Un icono roto, una puerta rota, una cabeza rota: un alto precio este que el tío malhumorado y el padre cruel tuvieron que pagar por frustrar la voluntad del pequeño Khalid. «Pero entró en la Acrópolis como un conquistador —dice nuestro Escriba—; ganó la batalla». Y durmió en el templo, en el pórtico del mismo, tan profundamente como un arriero. Y las golondrinas en las hornacinas de arriba le oyeron dormir.
Por la mañana se ciñe los lomos con firme resolución. No volverá a cruzar el umbral de la puerta de su padre. Se hace arriero y alcanza el éxito del que hemos hablado.
Su primer ideal romántico era ser dueño del mejor caballo de Baalbek; y poder cabalgar hasta el campamento de los árabes y ser confundido con uno de ellos fue su primera gran ambición. La cual realiza antes de lo que creía. Pues la frugalidad, el valor y la perseverancia son algunos de los ásperos granos de su carácter.
Pero no bien se ve en posesión de su ideal, cuando comienza a aflojar su aferramiento a este. Vendió su yegua al turista, y se alegraba de no haber alcanzado el mismo éxito en su primer amor.
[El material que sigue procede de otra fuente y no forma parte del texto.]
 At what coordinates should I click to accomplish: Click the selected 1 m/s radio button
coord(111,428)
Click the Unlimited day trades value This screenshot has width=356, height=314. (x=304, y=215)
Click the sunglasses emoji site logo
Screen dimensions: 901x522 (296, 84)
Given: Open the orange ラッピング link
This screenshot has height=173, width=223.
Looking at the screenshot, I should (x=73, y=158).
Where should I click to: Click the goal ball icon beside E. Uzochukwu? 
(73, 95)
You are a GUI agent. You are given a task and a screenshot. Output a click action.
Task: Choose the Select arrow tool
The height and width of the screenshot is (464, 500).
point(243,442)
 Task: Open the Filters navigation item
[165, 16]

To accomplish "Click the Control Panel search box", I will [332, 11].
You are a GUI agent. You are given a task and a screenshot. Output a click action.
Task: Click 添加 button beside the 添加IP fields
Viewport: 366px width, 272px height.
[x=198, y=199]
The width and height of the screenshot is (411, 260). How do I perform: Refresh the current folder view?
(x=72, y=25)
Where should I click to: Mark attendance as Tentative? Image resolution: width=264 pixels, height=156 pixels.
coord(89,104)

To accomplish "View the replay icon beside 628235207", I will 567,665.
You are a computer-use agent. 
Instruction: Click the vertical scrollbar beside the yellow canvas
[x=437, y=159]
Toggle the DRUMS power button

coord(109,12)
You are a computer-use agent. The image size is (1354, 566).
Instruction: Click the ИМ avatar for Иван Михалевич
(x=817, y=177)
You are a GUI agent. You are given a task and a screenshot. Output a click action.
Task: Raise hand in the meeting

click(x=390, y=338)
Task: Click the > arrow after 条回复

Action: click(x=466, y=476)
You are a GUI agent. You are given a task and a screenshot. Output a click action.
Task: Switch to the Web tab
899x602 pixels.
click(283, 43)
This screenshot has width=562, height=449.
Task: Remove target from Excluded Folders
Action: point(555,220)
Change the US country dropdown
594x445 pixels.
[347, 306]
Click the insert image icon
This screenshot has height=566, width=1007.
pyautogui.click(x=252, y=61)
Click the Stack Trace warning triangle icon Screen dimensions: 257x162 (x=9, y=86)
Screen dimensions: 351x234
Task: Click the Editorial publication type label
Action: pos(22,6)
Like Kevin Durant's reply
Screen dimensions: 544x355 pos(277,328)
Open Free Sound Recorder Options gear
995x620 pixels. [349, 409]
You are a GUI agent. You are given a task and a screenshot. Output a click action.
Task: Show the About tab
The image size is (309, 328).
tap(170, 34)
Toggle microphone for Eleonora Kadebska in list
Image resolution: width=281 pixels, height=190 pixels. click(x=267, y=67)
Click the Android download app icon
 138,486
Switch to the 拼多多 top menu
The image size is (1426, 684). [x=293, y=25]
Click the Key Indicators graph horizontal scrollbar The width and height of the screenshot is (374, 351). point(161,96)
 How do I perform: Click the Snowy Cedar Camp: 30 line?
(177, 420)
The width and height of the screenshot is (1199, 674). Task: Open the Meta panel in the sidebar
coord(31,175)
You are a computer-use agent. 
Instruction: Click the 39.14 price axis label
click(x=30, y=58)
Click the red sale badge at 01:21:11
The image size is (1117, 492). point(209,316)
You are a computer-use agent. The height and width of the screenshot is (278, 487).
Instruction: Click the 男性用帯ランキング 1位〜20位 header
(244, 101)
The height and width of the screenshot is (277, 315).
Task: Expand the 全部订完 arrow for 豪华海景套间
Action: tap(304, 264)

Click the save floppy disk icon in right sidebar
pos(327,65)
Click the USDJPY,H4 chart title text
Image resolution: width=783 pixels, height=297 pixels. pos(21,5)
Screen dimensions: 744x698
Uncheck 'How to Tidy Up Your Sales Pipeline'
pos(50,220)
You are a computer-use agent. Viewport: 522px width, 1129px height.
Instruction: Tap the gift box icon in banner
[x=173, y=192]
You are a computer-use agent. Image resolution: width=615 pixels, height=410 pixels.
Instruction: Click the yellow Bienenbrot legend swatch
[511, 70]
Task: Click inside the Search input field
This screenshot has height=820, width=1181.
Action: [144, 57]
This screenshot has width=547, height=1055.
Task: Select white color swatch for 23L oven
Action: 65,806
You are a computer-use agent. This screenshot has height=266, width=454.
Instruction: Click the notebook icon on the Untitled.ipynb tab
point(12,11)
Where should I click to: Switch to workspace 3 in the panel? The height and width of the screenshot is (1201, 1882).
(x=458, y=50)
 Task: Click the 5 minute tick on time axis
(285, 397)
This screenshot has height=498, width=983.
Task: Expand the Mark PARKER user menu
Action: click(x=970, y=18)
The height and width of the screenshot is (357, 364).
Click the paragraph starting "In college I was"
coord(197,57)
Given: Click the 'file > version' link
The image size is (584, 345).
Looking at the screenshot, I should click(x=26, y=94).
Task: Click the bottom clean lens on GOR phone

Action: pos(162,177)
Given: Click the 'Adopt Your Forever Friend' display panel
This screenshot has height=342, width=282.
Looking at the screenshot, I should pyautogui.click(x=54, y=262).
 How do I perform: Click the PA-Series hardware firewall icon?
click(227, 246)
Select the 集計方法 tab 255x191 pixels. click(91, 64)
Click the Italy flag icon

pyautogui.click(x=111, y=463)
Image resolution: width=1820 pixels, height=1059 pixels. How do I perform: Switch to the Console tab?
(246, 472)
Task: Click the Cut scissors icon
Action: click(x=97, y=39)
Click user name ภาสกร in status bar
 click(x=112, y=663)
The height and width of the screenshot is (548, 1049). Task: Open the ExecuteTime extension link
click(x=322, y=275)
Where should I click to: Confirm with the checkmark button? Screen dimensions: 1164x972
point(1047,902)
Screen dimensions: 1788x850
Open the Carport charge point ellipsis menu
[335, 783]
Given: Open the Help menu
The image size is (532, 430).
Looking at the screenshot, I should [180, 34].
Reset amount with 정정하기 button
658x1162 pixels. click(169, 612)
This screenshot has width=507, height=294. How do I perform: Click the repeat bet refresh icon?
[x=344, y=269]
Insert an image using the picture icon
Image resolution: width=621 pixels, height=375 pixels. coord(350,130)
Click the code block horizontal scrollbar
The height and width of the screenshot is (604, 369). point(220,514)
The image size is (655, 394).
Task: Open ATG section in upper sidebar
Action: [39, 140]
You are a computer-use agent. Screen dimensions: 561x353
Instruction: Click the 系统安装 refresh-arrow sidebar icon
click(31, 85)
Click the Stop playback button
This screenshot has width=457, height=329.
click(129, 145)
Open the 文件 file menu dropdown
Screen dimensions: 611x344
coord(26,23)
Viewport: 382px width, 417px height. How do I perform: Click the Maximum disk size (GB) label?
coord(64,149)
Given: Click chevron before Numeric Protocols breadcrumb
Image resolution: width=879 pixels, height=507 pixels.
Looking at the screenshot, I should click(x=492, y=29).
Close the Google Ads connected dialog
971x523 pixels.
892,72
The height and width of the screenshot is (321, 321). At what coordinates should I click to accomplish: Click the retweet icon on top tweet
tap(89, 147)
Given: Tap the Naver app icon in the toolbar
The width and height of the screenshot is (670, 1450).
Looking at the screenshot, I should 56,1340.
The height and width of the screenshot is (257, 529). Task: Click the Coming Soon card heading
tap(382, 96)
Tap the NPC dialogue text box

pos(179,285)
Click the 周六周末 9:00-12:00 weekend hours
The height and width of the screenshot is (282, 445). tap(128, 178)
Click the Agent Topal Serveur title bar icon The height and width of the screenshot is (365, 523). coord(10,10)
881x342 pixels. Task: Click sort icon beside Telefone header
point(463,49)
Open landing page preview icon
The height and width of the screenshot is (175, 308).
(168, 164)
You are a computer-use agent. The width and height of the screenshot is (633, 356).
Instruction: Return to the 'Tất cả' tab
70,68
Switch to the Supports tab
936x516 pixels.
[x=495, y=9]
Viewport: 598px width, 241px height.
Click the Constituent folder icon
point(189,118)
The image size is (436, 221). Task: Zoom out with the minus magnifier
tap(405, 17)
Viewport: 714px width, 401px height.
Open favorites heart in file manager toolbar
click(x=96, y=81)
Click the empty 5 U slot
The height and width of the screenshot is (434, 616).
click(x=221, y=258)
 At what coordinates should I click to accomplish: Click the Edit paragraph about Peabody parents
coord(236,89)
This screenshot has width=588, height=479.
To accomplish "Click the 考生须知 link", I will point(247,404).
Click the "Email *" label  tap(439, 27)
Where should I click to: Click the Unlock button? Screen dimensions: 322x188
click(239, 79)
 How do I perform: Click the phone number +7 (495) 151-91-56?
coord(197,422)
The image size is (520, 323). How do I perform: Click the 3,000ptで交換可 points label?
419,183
Pues amaba a su yegua, y no podría haber amado más a su prima Najma.
“La constatación es algo terrible”, escribe nuestro Escriba, citando a su Maestro.
Pero cuándo fue pronunciada esta excelente pieza de sabiduría, si cuando navegaba en barcos de papel en Baalbek o cuando desplegaba sus velas en Nueva York, no podemos decirlo.
Y ahora, calentándose al fuego de su primer ideal, Khalid buscará la orilla y se lanzará a mares desconocidos hacia tierras desconocidas.